RE: DBA Skill tree

From: Bobak, Mark <Mark.Bobak_at_proquest.com>
Date: Fri, 3 Apr 2009 12:14:41 -0400
Message-ID: <6AFC12B9BFCDEA45B7274C534738067F147DCF00_at_AAPQMAILBX02V.proque.st>



Ok, fair enough. It's probably more accurate to say "competency".

-Mark

From: Dan Norris [mailto:dannorris_at_dannorris.com] Sent: Friday, April 03, 2009 12:08 PM
To: Bobak, Mark
Cc: kerry.osborne_at_enkitec.com; Oracle L Subject: Re: DBA Skill tree

I'd again have to disagree on using experience as a measuring tool of anything. I think instead of experience, you mean proficiency or competency (hope I'm not putting words into your keyboard). I'm sure we can all think of people we've known or worked with in the past that were "experienced" but not competent to perform the tasks that were part of their job. At least I can.

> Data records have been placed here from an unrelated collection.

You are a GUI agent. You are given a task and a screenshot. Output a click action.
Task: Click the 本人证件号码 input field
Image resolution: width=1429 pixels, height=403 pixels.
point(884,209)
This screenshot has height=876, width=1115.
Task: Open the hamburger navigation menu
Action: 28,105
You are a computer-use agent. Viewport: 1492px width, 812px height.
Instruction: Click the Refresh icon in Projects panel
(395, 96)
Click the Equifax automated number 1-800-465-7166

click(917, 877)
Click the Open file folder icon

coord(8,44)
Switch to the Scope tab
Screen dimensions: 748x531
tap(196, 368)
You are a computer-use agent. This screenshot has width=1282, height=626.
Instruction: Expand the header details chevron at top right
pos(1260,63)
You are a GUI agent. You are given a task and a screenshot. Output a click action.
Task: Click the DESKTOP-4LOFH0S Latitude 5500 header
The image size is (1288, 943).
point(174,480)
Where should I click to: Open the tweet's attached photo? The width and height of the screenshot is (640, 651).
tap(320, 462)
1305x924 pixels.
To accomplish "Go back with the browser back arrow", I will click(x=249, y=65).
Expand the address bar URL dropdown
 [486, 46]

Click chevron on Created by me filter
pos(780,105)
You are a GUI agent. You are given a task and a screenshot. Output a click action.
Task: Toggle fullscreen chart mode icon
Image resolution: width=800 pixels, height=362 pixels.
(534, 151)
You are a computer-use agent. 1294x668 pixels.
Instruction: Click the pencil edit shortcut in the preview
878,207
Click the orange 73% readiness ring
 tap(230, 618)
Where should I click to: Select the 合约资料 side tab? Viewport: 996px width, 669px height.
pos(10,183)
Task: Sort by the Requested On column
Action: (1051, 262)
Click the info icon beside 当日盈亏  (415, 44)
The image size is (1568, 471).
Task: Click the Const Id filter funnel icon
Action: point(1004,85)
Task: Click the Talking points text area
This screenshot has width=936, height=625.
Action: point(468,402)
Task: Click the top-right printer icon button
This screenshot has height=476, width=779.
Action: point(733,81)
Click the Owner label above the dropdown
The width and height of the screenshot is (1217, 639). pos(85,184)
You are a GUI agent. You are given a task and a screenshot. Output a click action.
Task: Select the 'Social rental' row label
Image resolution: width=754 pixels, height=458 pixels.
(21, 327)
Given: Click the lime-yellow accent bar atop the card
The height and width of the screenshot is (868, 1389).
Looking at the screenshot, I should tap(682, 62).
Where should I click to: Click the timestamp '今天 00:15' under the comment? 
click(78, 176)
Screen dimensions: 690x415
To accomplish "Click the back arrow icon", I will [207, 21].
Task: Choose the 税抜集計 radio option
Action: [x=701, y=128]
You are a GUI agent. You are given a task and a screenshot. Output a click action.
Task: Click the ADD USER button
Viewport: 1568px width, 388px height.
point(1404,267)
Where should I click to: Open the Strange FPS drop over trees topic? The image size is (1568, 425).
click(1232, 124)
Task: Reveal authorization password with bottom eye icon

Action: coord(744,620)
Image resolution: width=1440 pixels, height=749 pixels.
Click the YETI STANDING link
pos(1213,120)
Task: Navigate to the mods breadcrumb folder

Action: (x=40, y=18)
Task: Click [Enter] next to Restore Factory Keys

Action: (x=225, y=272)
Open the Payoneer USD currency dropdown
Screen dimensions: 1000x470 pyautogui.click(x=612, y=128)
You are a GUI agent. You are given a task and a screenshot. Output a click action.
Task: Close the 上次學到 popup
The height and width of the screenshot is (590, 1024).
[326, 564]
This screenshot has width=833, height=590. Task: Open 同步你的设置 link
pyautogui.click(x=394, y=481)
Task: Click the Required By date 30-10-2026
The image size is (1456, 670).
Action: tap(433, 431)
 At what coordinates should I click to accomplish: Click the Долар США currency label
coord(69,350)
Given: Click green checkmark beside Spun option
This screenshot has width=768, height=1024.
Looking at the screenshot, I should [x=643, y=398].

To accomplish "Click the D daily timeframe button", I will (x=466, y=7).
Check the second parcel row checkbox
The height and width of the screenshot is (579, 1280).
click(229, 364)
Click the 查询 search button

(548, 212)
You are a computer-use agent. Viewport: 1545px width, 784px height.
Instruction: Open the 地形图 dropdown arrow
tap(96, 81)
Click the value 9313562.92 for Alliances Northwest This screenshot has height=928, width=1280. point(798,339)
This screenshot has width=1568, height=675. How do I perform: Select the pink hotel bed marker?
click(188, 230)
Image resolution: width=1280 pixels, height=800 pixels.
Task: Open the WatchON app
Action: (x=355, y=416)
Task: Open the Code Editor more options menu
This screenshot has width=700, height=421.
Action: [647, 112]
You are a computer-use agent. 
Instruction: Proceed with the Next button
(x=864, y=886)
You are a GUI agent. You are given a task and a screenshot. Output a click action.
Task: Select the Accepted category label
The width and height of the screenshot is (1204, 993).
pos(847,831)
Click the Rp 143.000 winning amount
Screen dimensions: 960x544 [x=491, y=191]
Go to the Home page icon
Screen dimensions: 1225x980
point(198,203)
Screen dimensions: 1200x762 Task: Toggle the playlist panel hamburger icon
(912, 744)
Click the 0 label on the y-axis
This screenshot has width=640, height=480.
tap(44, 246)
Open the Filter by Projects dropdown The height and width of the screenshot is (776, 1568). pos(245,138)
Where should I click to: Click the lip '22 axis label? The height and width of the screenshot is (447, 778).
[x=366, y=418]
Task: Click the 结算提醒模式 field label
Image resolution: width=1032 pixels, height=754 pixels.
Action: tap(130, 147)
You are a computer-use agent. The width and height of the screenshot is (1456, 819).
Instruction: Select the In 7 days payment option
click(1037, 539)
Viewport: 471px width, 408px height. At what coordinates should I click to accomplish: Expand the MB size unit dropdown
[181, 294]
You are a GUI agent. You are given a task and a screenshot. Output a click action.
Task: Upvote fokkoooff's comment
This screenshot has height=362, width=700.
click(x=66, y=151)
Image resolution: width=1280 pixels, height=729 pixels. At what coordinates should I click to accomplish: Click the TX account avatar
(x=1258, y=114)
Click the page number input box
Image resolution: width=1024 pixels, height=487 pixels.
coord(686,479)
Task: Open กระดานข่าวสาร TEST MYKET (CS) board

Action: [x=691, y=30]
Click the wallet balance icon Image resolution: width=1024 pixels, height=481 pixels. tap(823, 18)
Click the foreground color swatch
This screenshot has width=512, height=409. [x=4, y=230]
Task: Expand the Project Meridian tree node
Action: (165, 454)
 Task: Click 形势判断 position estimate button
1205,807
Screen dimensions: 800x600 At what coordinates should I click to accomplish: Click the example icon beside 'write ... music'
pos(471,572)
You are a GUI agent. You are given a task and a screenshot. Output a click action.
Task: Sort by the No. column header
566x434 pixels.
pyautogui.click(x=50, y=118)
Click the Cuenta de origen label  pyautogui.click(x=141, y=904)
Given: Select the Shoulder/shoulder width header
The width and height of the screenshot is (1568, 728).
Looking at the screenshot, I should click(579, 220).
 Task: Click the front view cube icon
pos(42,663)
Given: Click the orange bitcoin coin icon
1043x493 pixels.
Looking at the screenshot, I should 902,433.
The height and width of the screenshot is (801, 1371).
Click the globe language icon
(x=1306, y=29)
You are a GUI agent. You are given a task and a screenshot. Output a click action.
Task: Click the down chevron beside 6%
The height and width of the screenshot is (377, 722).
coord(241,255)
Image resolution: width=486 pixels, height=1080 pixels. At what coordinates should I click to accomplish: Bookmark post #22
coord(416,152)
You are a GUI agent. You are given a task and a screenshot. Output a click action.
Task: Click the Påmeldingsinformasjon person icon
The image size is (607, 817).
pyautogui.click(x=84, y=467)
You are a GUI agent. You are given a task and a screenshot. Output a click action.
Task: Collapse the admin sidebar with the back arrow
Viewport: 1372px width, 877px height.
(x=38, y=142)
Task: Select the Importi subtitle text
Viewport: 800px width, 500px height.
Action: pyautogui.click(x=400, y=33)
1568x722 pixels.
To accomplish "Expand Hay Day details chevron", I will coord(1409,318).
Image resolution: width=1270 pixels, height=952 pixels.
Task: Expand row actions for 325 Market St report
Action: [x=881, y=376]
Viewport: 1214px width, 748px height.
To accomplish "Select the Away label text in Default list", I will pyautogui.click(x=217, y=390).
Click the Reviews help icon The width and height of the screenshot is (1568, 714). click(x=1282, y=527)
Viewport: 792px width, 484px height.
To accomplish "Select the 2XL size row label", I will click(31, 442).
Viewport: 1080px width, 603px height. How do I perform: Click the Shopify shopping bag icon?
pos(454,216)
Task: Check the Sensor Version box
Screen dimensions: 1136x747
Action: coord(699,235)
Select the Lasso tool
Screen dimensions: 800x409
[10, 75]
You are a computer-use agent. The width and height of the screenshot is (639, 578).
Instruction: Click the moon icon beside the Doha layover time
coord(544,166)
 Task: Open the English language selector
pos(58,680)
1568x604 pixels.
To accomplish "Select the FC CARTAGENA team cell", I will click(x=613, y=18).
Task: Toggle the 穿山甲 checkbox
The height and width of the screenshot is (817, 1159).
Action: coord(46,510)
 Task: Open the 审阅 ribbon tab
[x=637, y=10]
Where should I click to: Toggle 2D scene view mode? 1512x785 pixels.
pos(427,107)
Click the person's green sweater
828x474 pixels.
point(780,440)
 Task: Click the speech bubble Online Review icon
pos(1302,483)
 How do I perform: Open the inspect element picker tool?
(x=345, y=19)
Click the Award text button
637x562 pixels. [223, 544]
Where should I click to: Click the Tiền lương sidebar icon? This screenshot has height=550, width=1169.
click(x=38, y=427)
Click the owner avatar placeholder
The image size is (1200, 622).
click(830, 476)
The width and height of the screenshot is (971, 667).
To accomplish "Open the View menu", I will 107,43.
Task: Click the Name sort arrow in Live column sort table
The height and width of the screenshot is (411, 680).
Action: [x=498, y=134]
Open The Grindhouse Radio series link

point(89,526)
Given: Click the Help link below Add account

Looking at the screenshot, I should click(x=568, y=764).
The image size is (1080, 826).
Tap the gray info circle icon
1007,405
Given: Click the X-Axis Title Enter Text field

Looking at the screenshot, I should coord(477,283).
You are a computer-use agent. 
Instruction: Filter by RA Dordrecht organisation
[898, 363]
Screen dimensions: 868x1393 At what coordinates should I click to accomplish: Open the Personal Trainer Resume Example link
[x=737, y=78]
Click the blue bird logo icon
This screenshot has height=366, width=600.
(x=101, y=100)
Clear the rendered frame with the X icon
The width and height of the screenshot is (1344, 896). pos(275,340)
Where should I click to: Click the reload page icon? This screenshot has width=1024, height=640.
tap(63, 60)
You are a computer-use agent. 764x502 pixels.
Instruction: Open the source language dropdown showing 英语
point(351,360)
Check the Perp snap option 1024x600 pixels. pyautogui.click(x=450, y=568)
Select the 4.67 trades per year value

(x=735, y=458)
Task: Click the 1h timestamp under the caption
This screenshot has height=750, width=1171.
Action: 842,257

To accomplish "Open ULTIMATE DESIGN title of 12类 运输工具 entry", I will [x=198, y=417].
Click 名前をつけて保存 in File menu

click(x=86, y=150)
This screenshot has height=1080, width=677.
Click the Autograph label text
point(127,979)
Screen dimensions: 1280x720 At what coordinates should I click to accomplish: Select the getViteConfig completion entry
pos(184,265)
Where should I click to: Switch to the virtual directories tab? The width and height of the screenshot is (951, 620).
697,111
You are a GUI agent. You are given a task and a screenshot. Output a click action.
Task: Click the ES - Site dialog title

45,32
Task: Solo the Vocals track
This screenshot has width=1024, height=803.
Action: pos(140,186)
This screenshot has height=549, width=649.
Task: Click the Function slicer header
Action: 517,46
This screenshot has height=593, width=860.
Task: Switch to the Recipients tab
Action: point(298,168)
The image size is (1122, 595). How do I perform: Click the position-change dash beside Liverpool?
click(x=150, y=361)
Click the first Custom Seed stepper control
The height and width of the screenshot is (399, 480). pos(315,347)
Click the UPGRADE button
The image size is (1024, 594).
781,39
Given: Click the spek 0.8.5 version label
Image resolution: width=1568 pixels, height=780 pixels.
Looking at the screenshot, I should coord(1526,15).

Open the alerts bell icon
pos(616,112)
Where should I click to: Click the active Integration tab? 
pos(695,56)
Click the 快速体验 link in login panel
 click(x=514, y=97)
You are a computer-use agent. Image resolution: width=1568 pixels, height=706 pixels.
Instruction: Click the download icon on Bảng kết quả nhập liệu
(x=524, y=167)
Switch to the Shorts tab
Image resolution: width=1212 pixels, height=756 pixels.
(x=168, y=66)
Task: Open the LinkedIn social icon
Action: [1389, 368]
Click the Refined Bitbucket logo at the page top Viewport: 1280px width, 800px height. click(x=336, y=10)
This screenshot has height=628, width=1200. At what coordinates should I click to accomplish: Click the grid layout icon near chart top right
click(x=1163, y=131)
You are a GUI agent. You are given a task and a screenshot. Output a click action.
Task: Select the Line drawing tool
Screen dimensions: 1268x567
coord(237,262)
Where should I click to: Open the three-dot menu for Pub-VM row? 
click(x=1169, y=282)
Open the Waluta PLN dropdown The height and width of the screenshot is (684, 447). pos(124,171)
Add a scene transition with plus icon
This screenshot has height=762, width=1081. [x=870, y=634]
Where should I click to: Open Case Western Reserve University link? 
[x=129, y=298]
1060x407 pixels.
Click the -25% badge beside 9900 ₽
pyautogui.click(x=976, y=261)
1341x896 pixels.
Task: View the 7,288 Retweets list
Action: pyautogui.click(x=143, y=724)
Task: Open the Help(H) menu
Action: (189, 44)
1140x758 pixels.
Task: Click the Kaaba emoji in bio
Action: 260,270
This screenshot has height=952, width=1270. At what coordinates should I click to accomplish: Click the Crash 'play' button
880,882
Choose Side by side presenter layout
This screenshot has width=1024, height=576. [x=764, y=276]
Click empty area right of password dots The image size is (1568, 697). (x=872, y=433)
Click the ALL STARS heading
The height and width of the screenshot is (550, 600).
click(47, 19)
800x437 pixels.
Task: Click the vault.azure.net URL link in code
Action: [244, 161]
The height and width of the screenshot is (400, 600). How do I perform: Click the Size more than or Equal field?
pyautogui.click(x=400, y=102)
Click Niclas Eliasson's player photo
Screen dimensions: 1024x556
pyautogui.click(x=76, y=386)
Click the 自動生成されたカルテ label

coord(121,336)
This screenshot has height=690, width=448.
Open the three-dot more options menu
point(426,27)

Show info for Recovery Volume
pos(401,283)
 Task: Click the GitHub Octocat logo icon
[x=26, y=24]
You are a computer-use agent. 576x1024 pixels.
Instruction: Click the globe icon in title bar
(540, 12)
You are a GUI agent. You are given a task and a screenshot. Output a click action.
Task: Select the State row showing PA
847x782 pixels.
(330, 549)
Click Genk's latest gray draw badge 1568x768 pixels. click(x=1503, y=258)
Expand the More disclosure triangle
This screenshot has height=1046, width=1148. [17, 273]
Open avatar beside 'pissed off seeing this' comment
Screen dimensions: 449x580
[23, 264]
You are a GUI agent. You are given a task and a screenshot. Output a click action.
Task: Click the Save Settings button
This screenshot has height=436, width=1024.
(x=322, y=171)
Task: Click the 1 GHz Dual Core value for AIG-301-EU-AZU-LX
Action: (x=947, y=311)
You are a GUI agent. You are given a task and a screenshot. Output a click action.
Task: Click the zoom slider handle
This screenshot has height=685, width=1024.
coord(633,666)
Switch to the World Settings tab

Part of my work is made possible by those fine individuals :).

Dan

Bobak, Mark wrote:
Going along w/ Kerry's comments about a certain threshold of experience being important, it seems to me, the best people are the ones who have at least some level of experience as C programmers and unix admins *before* entering the DBA arena.

 Honestly, if someone asked me the required skills to be a great DBA, they'd be:

Good solid understanding of algorithms and data structures

3-5 years experience as a C programmer

3-5 years experience doing unix admin

2-3 years doing storage admin

2-3 years doing Oracle development (SQL, PL/SQL, Pro*C, Java, etc)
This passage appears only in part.